▸ **PROBLEM STATEMENT**: Retype the lines from the very first one through the line containing "Looking at the", inclusive, without changing anything.

▸ **SOURCE DATA**:
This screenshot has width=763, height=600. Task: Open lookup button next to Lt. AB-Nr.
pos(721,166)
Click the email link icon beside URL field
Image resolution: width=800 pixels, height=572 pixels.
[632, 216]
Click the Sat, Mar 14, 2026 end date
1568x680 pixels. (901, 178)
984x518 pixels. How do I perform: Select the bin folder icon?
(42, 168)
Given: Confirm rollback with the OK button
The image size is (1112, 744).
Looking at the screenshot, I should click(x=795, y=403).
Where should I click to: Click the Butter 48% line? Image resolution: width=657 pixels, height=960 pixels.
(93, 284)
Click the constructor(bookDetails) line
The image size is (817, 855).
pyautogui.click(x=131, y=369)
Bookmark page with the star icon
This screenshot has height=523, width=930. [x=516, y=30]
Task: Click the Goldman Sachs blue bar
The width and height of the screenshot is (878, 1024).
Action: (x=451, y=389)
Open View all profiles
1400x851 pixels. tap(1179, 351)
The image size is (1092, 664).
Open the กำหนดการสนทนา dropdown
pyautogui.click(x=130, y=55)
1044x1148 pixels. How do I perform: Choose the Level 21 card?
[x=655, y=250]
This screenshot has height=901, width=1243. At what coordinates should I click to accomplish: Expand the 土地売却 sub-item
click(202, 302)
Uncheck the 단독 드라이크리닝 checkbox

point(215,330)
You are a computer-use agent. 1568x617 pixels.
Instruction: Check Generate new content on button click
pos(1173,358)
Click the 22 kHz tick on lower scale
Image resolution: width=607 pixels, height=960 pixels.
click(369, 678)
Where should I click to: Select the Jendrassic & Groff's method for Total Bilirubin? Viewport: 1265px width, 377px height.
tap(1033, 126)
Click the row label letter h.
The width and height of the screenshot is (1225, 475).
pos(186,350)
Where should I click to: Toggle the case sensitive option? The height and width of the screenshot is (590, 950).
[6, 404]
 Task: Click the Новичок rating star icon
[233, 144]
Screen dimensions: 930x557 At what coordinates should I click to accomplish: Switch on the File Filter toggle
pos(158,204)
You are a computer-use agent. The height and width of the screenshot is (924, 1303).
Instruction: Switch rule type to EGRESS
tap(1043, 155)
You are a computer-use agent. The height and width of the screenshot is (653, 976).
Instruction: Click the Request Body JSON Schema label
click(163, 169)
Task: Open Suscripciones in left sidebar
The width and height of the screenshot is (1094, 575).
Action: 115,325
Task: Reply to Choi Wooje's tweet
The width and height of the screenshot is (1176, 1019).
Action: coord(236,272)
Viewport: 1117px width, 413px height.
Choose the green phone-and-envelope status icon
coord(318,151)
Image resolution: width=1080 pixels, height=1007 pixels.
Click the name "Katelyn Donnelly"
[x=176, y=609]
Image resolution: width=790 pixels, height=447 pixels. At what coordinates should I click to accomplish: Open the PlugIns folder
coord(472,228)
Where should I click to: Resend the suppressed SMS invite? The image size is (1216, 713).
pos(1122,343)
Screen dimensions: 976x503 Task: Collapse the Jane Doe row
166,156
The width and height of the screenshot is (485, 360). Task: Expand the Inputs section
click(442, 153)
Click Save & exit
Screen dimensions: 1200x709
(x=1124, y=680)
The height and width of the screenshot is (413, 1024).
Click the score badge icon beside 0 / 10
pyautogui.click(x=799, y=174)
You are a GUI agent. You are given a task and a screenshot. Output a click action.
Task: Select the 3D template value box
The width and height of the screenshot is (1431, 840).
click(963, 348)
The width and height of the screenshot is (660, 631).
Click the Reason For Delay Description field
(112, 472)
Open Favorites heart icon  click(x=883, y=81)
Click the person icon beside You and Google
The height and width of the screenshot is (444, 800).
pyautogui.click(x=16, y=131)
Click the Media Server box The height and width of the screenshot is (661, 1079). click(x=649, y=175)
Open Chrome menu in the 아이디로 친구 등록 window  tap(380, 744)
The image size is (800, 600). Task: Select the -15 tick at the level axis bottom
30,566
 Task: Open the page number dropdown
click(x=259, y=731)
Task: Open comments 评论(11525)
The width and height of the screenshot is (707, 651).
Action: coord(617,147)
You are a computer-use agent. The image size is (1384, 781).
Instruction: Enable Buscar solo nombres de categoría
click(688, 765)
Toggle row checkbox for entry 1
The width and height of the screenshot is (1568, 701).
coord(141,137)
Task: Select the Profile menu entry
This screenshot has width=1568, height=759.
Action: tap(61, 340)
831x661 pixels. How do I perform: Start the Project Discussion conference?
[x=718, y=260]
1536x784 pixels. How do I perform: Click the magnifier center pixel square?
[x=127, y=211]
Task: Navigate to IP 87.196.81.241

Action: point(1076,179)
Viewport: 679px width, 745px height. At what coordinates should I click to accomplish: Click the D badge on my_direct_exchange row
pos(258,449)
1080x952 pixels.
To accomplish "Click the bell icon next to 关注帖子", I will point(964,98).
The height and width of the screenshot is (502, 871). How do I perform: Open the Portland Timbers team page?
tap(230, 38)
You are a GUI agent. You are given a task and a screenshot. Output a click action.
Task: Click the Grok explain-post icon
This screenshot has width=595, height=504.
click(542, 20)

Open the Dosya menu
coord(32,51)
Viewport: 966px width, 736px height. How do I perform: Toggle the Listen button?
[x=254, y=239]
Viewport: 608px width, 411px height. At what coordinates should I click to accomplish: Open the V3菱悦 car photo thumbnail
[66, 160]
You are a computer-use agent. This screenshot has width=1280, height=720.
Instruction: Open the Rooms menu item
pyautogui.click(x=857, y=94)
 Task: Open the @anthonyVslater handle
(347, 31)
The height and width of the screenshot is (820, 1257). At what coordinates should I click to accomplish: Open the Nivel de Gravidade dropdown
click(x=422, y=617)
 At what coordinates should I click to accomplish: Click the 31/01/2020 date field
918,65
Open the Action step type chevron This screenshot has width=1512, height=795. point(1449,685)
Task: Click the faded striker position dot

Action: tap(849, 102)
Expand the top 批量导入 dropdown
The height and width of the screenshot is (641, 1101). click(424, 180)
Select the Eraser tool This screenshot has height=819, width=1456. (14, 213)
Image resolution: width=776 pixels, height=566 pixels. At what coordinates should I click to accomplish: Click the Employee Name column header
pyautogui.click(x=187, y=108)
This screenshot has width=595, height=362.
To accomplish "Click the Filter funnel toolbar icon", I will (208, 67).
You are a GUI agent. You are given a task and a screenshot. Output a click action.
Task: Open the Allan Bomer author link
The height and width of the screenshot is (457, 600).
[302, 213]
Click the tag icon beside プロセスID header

▸ **IN RESPONSE**:
This screenshot has width=763, height=600. Task: Open lookup button next to Lt. AB-Nr.
pos(721,166)
Click the email link icon beside URL field
Image resolution: width=800 pixels, height=572 pixels.
[632, 216]
Click the Sat, Mar 14, 2026 end date
1568x680 pixels. (901, 178)
984x518 pixels. How do I perform: Select the bin folder icon?
(42, 168)
Given: Confirm rollback with the OK button
The image size is (1112, 744).
Looking at the screenshot, I should click(x=795, y=403).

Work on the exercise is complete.